A clearance denial isn’t necessarily the end of the road. When the government decides to deny or revoke your clearance, you receive a Statement of Reasons (SOR) that spells out the specific adjudicative guidelines and factual concerns behind the decision. You then have a window to respond in writing, typically a matter of weeks, though the exact deadline is specified in your SOR letter.
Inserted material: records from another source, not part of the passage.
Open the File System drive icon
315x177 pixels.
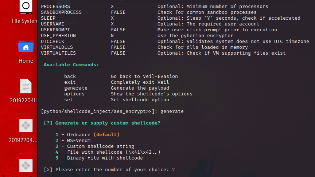pyautogui.click(x=26, y=7)
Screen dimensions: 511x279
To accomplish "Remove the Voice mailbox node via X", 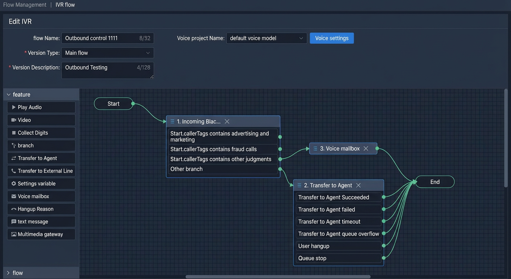I will (366, 148).
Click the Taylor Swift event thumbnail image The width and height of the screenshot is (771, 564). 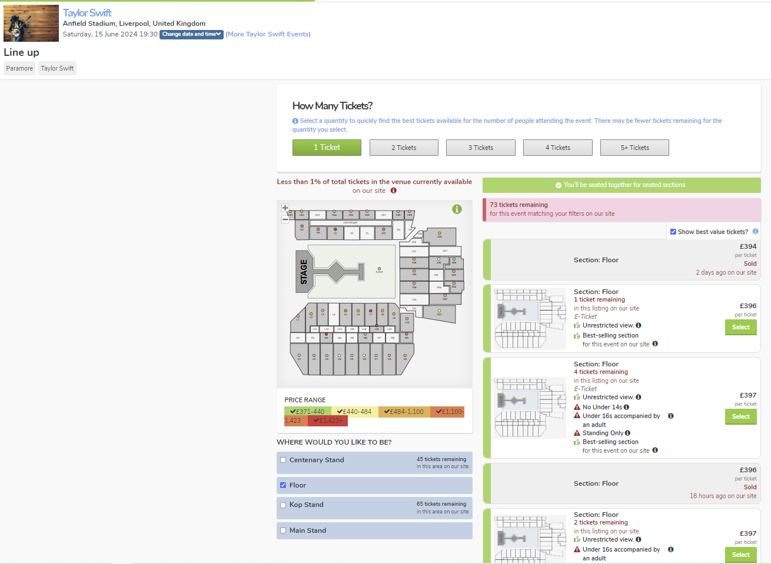coord(31,24)
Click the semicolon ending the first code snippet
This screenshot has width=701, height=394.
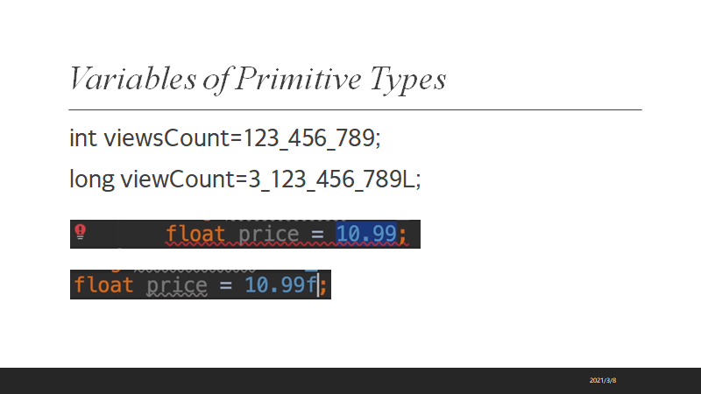(403, 234)
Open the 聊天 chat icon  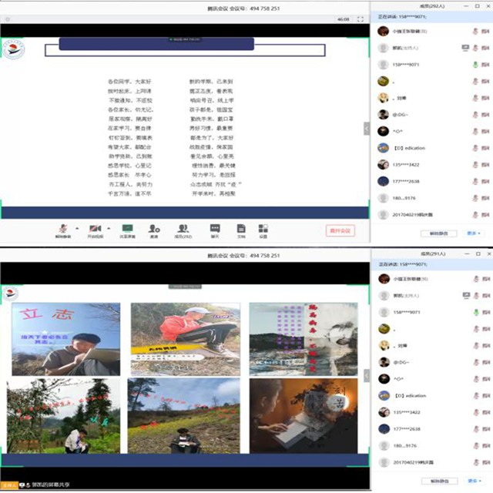215,228
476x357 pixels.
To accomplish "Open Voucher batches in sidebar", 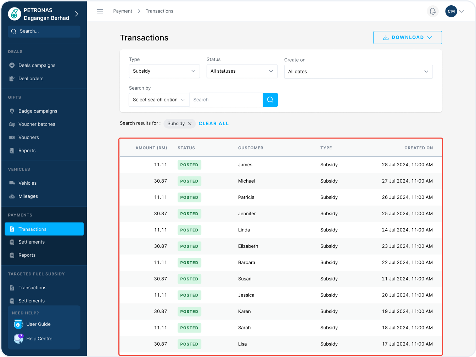I will point(37,124).
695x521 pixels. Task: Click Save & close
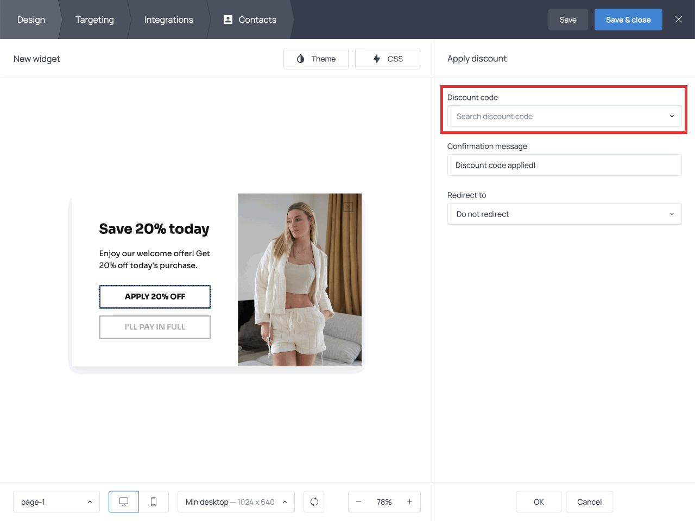click(628, 19)
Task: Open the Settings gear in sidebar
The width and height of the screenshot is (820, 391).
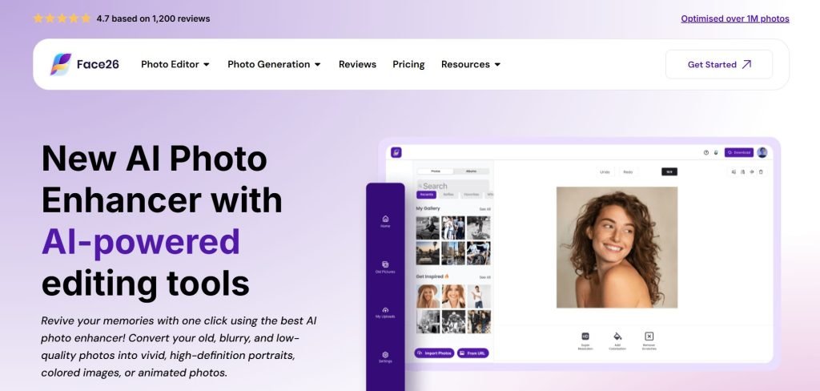Action: click(x=385, y=354)
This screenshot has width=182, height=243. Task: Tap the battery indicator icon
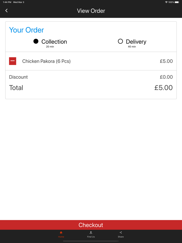[x=177, y=2]
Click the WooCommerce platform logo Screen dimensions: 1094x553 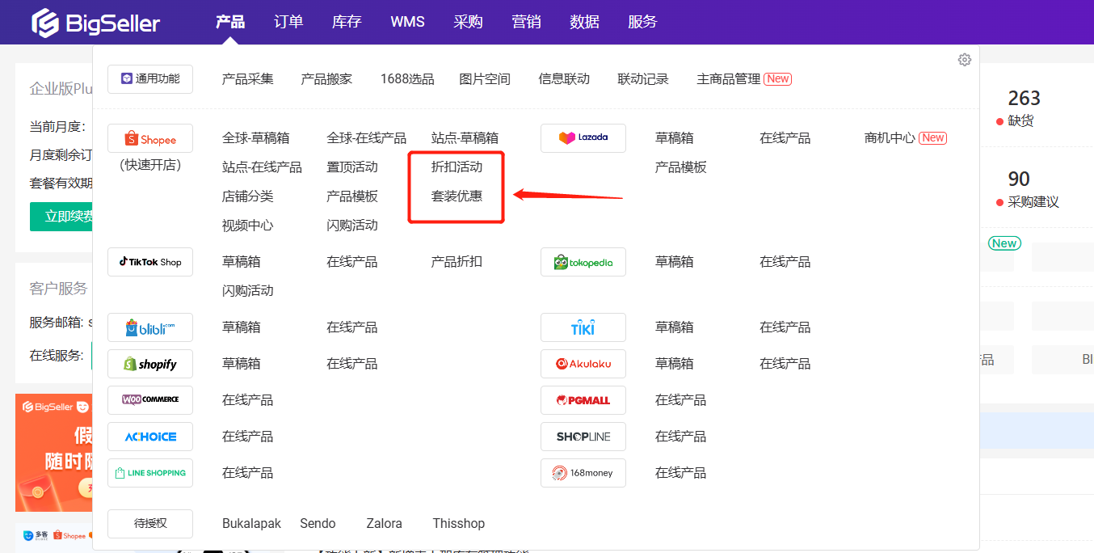[x=150, y=400]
Your written response is your chance to provide context, mitigating evidence, and documentation that addresses the government’s concerns. If you’ve paid off the debts that triggered a financial flag, for example, this is where you attach the proof. If your response doesn’t resolve the issues, you can request a hearing before the Defense Office of Hearings and Appeals (DOHA), where an administrative judge reviews the case. DOHA decisions can be appealed to the DOHA Appeal Board, and in some cases, the denial can be overturned if you present sufficient evidence of rehabilitation or changed circumstances.
The most common mistake people make at the SOR stage is ignoring it or treating the deadline casually. Missing the response window can result in a default denial with no further review. If you receive an SOR, respond thoroughly and on time, even if you think the concerns are minor.